Private hospitals are very different from public hospitals. Public hospitals work on public money, obviously, which is not accounted for in the same way as is money in a private hospital. Martin Laverty, CEO of Catholic Health Australia, made the point that the Catholic hospital system represents about 10 per cent of hospital beds in Australia, amounting to something like 2,700 Catholic hospital beds, mostly on the east coast but very strongly represented in Western Australia where we have two St John of God hospitals which are major, very large private hospitals in the metropolitan area, one in Subiaco and a new one south of the river in Murdoch. There is also St Anne's hospital, formerly the Mercy Hospital and another big Catholic hospital. St John of God has hospitals in the major regional centres of Western Australia in Bunbury, Geraldton and Kalgoorlie. So St John of God is a major hospital provider. Its funding models and business models are quite different to those of the public hospital system, where there is obviously a bigger flow of money coming in.

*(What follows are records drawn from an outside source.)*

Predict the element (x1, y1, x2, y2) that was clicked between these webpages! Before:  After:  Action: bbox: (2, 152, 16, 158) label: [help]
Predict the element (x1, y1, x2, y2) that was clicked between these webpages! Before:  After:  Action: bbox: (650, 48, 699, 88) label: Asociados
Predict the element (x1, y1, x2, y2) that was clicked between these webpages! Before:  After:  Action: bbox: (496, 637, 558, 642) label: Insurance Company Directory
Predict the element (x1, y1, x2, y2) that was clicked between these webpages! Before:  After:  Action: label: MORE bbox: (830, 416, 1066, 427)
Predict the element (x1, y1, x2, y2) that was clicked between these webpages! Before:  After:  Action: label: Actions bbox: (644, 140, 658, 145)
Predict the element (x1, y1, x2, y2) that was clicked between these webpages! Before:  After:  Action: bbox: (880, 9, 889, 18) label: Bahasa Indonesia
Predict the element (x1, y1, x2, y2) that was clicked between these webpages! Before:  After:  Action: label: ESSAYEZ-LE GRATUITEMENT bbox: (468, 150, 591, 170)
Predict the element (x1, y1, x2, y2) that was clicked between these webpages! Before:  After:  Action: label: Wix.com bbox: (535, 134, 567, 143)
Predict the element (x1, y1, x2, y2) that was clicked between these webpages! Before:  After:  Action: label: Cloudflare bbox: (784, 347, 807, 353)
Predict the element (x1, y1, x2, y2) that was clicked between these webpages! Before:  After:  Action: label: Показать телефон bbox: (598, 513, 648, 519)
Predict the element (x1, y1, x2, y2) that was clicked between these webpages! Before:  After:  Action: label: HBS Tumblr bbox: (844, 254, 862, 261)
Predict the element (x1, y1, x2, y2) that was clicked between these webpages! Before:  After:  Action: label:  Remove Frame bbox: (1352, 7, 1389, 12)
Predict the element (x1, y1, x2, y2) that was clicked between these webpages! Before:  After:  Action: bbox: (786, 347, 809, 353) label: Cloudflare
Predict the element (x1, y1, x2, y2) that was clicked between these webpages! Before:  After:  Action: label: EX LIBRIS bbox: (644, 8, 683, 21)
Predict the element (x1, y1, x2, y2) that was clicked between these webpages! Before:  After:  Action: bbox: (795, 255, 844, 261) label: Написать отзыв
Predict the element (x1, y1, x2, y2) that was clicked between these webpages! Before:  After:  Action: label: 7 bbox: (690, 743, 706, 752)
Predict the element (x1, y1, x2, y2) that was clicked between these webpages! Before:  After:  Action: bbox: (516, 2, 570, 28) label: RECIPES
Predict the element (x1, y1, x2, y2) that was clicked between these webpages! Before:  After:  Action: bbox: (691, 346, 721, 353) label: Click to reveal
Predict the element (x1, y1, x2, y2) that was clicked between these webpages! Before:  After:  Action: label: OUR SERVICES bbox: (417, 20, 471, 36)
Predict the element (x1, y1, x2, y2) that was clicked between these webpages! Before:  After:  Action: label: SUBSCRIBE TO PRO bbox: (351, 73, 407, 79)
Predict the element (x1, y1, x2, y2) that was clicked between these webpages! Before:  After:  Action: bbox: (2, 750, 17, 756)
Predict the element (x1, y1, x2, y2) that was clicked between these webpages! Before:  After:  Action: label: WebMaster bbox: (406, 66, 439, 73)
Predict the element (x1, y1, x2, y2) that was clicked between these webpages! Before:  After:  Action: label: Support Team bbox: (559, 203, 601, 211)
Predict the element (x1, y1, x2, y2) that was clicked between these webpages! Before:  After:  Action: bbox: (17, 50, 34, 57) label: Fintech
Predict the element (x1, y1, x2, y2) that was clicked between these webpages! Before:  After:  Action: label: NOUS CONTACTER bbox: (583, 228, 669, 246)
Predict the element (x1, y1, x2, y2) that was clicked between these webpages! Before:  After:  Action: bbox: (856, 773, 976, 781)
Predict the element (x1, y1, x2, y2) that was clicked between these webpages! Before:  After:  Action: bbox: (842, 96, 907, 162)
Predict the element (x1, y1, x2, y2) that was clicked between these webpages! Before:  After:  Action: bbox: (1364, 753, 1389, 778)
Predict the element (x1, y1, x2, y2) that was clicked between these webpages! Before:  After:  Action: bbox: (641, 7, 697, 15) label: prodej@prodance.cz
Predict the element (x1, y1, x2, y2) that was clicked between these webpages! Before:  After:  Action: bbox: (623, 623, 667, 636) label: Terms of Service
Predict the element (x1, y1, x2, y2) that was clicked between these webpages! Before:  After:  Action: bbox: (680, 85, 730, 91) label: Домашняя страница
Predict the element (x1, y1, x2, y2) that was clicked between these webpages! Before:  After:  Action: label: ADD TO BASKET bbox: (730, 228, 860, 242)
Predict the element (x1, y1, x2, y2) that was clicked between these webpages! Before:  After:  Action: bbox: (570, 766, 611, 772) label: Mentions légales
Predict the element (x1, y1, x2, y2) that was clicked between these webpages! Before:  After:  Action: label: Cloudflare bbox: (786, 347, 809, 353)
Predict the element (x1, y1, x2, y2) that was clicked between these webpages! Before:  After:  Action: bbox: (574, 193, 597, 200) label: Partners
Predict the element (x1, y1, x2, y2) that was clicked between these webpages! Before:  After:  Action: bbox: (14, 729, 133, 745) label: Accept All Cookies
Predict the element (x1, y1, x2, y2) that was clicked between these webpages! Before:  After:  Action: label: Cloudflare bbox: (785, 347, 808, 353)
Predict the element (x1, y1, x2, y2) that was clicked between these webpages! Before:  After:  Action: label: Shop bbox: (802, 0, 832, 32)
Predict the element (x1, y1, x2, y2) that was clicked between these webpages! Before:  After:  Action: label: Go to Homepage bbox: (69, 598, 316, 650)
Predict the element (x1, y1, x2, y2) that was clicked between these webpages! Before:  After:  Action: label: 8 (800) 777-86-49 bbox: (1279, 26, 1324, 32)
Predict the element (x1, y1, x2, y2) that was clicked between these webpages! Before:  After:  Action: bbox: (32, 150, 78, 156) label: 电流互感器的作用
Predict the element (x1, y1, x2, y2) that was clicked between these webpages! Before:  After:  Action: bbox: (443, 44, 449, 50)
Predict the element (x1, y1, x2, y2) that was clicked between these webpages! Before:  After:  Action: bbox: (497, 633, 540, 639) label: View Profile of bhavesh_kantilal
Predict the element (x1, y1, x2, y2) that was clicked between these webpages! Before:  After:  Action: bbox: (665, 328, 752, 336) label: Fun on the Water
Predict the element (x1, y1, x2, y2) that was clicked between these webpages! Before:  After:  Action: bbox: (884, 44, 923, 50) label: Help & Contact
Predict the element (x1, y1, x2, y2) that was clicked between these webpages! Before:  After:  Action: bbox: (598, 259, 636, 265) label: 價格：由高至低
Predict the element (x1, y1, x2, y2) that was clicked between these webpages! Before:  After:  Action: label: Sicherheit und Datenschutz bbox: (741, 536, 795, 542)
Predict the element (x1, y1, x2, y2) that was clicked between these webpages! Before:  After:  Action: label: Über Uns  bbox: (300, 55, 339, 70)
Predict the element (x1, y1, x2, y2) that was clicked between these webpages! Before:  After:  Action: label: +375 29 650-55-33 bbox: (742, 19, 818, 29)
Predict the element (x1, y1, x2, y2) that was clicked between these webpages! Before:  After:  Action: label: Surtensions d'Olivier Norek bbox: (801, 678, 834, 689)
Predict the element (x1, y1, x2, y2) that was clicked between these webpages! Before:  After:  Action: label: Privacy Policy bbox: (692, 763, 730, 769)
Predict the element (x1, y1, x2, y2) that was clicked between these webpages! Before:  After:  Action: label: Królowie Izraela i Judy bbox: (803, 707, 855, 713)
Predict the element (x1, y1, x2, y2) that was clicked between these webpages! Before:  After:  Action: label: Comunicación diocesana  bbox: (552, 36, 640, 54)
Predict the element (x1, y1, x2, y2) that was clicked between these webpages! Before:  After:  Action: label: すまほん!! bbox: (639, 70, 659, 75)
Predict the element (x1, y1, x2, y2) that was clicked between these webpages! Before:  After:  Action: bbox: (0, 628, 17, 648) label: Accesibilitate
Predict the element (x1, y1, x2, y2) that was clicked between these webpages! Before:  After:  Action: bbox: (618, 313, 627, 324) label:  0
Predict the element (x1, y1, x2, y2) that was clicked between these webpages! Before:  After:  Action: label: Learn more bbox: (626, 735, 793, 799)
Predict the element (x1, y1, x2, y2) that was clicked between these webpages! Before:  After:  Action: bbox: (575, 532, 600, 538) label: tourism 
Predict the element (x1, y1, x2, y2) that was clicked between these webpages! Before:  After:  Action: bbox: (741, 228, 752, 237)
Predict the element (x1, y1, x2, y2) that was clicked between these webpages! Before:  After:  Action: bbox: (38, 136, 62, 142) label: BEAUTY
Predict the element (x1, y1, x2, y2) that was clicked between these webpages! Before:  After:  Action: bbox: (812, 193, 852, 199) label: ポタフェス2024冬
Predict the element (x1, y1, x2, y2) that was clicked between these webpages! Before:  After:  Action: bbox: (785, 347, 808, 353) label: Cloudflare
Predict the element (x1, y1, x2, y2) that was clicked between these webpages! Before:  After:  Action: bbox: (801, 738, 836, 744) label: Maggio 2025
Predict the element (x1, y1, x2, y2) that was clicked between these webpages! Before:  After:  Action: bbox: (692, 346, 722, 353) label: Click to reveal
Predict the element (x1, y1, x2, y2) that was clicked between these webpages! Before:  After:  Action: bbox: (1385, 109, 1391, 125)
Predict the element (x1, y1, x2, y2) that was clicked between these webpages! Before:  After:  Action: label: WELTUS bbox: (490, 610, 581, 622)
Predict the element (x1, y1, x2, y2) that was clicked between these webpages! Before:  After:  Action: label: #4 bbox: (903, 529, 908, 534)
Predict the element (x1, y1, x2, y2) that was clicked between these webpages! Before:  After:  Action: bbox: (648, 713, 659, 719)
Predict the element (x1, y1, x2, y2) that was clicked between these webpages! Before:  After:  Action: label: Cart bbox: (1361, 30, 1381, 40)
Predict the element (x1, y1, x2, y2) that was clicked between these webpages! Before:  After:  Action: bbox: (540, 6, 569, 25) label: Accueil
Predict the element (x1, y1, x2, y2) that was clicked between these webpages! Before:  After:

Private hospitals have to account for capital depreciation, insurance, council rates, long service leave, information technology—even down to whether or not a Microsoft licence per user is applied to the cost of each patient's admission—because the private hospital system requires cost accountability, which really is not an issue in a government run system. There are very different considerations when you come to the private system and, given that, the case for having a person on the board with private hospital, private sector, experience is very hard to argue with. In the end, in the private sector every cost has to be recovered. You have to work out each individual item of cost within the whole system because in the end that cost has to be recovered in the fees charged to the patients. That requires a different approach altogether. You cannot just assume that some things will be 'given', that some services will be provided because they always are in a big government hospital. In the private system they are not. You have to think of the cost of every towel by a basin, every needle and every syringe, the cost of electricity for the use of electrical goods within a hospital—it all has to be accounted for.

The entire approach in a private sector operation is very different to that in a government sector operation, where people are less concerned about costs. They probably should be more concerned but, because it is a government operation, nobody bothers too much about the use of power or the provision of drugs, dressings and supplies, which can be done in a fairly easygoing way. The cost of the nursing staff required to support a surgeon in an operation is not taken into consideration as much, in the sense that the cost is borne by the government and it does not have to be accounted for in the same way. In the private sector, just as in any other private business, every item of cost has to be considered in terms of the ultimate unit cost to the patient. It is a very different approach.

For that reason the coalition's proposition that there be a person on this board who has private sector experience is one that, in terms of simple common sense, is very hard to argue against. These hospitals are major organisations incurring, day by day, very high costs, and in the end it has to be brought down to a unit cost for an individual patient for their day in the hospital. I strongly support this coalition amendment and trust that the committee will find it does as well.